Other big questions swirl around the termination of contracts, both the timing and the terms.

Terry Murphy, who leads the government contracts practice group at the Hampton Roads law firm Kaufman and Canoles said he’s already getting questions from clients who are worried they’ll be on the termination list.

“We’ve been getting calls saying ‘what do I do with this lease now? How do I get out of this lease?’ And at the same time some of our real estate clients are being presented with tenants that say, ‘yes I’ll lease the space, but I want an out, because if the funding for this JFCOM contract doesn’t come through I don’t want to be on the hook for a lease,'” he said. “I’m hopeful that our contractors can adapt and find business in the remaining sections of JFCOM or in the other variety of DoD components that we’re fortunate enough to have here in Hampton Roads.”

Murphy said a great deal of effort will be expended in the coming months figuring out how the contracts will come to an end. JFCOM will have to wind down each of the contracts it is terminating, and negotiate terms with each vendor, he said.

“Unlike a private contractor, a government contractor has to sign up to the federal acquisition provisions that allow the federal government to terminate a contract at the government’s convenience,” he said. “That’s a termination without cause. The applicable regulations in the federal acquisition regulations provide that there will be a termination of convenience settlement negotiated between the government and the contractor so the contractor will be made whole for what he’s expended. But he’s not going to get paid for work that he doesn’t do. I anticipate we’ll see a lot of terminations for convenience coming down the line.”

But that line may get pushed farther back if Virginia lawmakers in the U.S. House have their way. Members successfully pushed through an amendment to the latest continuing resolution passed last week prohibiting any federal funds from being used to close down Joint Forces Command for the rest of the fiscal year.

Rep.
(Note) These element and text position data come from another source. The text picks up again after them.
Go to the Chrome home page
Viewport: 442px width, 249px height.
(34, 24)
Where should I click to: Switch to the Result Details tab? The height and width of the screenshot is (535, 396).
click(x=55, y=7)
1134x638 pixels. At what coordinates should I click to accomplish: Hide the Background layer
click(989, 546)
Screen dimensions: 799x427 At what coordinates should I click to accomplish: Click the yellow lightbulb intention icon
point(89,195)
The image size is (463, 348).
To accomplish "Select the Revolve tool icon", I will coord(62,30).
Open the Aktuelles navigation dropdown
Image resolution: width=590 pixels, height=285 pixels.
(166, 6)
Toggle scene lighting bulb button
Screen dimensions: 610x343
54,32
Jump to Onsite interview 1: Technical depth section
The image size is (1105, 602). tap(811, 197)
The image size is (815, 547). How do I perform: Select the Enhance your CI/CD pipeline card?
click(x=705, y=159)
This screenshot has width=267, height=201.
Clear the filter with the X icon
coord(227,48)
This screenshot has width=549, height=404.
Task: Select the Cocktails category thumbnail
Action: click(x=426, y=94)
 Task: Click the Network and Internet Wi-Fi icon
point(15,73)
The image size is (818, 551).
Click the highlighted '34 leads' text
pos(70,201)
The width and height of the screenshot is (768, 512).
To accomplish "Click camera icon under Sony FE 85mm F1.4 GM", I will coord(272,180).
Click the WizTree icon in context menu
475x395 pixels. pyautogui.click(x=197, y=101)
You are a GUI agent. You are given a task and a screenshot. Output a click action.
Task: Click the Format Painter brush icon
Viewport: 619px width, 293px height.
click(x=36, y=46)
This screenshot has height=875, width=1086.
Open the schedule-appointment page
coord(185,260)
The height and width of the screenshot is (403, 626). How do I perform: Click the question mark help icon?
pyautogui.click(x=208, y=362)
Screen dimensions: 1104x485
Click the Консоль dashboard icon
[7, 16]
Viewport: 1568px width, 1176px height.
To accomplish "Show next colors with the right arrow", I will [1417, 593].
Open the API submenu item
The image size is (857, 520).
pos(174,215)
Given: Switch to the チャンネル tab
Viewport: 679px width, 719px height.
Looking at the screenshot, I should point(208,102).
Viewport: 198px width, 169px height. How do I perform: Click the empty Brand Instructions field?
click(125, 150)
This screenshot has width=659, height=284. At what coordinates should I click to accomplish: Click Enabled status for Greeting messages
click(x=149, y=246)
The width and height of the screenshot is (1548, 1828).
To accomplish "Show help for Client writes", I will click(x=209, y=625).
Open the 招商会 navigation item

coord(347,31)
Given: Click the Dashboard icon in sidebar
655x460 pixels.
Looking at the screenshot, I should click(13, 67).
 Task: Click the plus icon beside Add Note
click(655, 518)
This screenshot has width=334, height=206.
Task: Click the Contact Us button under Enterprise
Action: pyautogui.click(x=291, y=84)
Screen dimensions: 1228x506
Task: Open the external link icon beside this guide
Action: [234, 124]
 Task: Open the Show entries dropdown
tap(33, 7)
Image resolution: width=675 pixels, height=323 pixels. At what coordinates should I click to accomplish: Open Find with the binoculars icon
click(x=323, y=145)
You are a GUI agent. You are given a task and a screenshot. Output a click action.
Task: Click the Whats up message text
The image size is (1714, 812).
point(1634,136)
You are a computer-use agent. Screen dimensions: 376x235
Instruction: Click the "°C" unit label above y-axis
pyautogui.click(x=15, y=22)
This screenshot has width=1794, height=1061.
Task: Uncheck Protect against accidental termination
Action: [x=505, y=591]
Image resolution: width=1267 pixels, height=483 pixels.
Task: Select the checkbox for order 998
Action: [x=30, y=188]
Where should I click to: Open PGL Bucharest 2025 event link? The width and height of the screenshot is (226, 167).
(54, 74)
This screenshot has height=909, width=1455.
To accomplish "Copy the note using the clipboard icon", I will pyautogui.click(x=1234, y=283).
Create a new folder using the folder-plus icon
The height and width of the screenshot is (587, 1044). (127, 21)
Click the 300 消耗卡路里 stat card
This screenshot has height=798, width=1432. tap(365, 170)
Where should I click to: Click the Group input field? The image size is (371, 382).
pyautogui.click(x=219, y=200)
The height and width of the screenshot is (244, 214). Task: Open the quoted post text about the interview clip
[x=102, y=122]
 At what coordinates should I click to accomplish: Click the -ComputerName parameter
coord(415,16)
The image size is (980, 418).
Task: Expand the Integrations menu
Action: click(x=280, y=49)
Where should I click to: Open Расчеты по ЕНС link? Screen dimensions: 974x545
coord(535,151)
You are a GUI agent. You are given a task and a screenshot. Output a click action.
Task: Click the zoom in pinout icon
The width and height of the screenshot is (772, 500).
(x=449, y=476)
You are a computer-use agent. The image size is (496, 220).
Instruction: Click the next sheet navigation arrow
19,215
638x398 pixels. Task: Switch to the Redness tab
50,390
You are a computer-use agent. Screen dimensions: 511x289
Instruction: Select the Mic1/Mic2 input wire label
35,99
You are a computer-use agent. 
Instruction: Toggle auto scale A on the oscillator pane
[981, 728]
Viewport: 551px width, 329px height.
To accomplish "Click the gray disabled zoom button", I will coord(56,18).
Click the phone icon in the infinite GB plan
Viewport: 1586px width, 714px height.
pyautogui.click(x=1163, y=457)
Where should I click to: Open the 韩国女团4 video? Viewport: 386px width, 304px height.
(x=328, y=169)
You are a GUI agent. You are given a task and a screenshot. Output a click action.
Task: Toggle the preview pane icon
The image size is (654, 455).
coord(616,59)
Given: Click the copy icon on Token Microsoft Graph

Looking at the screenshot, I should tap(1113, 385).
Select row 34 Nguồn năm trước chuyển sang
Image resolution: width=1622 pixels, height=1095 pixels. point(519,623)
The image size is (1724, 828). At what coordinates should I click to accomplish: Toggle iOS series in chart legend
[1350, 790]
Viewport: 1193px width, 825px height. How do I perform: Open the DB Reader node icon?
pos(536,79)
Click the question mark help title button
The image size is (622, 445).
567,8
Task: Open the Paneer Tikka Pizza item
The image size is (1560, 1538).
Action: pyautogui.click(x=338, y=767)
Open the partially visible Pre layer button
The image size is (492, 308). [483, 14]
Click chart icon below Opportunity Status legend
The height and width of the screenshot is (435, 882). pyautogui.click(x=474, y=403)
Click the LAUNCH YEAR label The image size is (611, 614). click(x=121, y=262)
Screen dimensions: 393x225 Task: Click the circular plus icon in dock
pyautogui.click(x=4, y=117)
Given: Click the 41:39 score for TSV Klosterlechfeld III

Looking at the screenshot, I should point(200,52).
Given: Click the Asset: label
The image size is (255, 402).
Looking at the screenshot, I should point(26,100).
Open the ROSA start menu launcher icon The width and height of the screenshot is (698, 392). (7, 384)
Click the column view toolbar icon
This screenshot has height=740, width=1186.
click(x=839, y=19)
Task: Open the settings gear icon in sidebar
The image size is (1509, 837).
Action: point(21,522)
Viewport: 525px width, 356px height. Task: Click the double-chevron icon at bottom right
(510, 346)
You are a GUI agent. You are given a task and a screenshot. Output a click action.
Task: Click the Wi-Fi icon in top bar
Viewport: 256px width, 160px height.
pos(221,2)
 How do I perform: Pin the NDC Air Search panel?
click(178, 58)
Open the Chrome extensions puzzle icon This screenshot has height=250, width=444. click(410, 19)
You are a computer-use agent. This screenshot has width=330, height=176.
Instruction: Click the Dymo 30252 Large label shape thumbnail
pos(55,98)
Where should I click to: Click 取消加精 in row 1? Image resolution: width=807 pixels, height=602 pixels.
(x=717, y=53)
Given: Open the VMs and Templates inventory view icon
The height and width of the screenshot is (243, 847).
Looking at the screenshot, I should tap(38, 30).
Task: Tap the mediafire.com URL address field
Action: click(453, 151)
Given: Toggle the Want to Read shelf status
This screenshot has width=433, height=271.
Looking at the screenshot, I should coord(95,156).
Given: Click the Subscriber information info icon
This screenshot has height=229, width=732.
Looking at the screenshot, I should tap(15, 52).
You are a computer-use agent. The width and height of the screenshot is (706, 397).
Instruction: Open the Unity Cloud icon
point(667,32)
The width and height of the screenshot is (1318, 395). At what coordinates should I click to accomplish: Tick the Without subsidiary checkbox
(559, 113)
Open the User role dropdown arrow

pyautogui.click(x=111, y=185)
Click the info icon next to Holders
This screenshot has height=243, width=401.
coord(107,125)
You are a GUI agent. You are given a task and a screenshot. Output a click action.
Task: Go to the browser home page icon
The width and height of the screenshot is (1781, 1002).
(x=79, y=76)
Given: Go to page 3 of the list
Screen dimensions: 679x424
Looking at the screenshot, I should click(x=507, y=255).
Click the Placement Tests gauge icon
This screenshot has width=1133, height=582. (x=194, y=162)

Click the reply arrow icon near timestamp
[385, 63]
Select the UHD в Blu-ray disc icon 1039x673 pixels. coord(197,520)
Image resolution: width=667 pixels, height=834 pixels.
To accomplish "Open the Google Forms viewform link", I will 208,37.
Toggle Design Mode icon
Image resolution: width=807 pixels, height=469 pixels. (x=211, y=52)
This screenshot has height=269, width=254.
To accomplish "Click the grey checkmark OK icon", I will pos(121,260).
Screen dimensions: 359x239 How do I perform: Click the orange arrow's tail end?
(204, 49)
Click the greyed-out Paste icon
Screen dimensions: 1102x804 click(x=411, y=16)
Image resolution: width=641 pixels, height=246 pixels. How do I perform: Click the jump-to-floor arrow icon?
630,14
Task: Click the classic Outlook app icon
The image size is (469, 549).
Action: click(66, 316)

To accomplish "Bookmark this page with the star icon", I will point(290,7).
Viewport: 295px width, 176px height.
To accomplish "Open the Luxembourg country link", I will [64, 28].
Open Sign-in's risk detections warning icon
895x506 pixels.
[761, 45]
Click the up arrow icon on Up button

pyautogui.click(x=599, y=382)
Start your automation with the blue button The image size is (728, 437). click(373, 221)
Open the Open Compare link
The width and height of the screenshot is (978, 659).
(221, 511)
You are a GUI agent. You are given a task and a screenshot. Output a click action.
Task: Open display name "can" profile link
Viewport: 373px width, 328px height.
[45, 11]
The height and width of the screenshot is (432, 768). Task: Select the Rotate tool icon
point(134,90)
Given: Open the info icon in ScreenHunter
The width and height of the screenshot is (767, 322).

Scott Rigell (R-Va.), who represents part of the Hampton Roads area, said in a floor debate Friday that DoD still hasn’t demonstrated to Congress that the cost savings involved in closing JFCOM are worth the loss of some of its capabilities.

“The establishment of a combatant command requires a literal act of Congress,” he said. “It follows then that the closure of a combatant command should involve thoughtful analysis that is shared with this body for comment. The closure of Joint Forces Command fails on that important count. Either no such analysis has been conducted, or it is being withheld. The absence of data that supports the closure of a combatant command is simply unacceptable.”

Odierno told reporters earlier this month that slightly more than half of JFCOM’s current functions and jobs would be saved. Many of them will go into a new, smaller command, also based in Hampton Roads and reporting to a two-star general or admiral. Besides joint training and doctrine, DoD plans to hold onto the modeling and simulation functions that JFCOM has worked on for both the Pentagon and outside government agencies. Odierno said the new command might let the contractor base in Hampton Roads rebound within a couple of years.

“The way it’s going to work is if we’re successful building this organization, I believe there will be others who will want to invest in this organization,” he said. “So you might find if we’re successful two years from now that other areas of DoD are sending money here for us to work their concepts, which would then potentially grow the contract force again, based on demand. Today’s it’s kind of supply-based. In the future it’ll be demand based, where if people think it’s relevant they’ll provide the money.”

Until then, Murphy said, there will be a major impact to the contractor base in Hampton Roads. He said both large and small firms will take a big hit.

“Some of the larger contractors are affected because they’ve invested considerable funds in developing facilities to support JFCOM,” he said. “But there are smaller contractors that may have one, two or three contracts that they do very well, and they’re going to be affected dramatically by this.”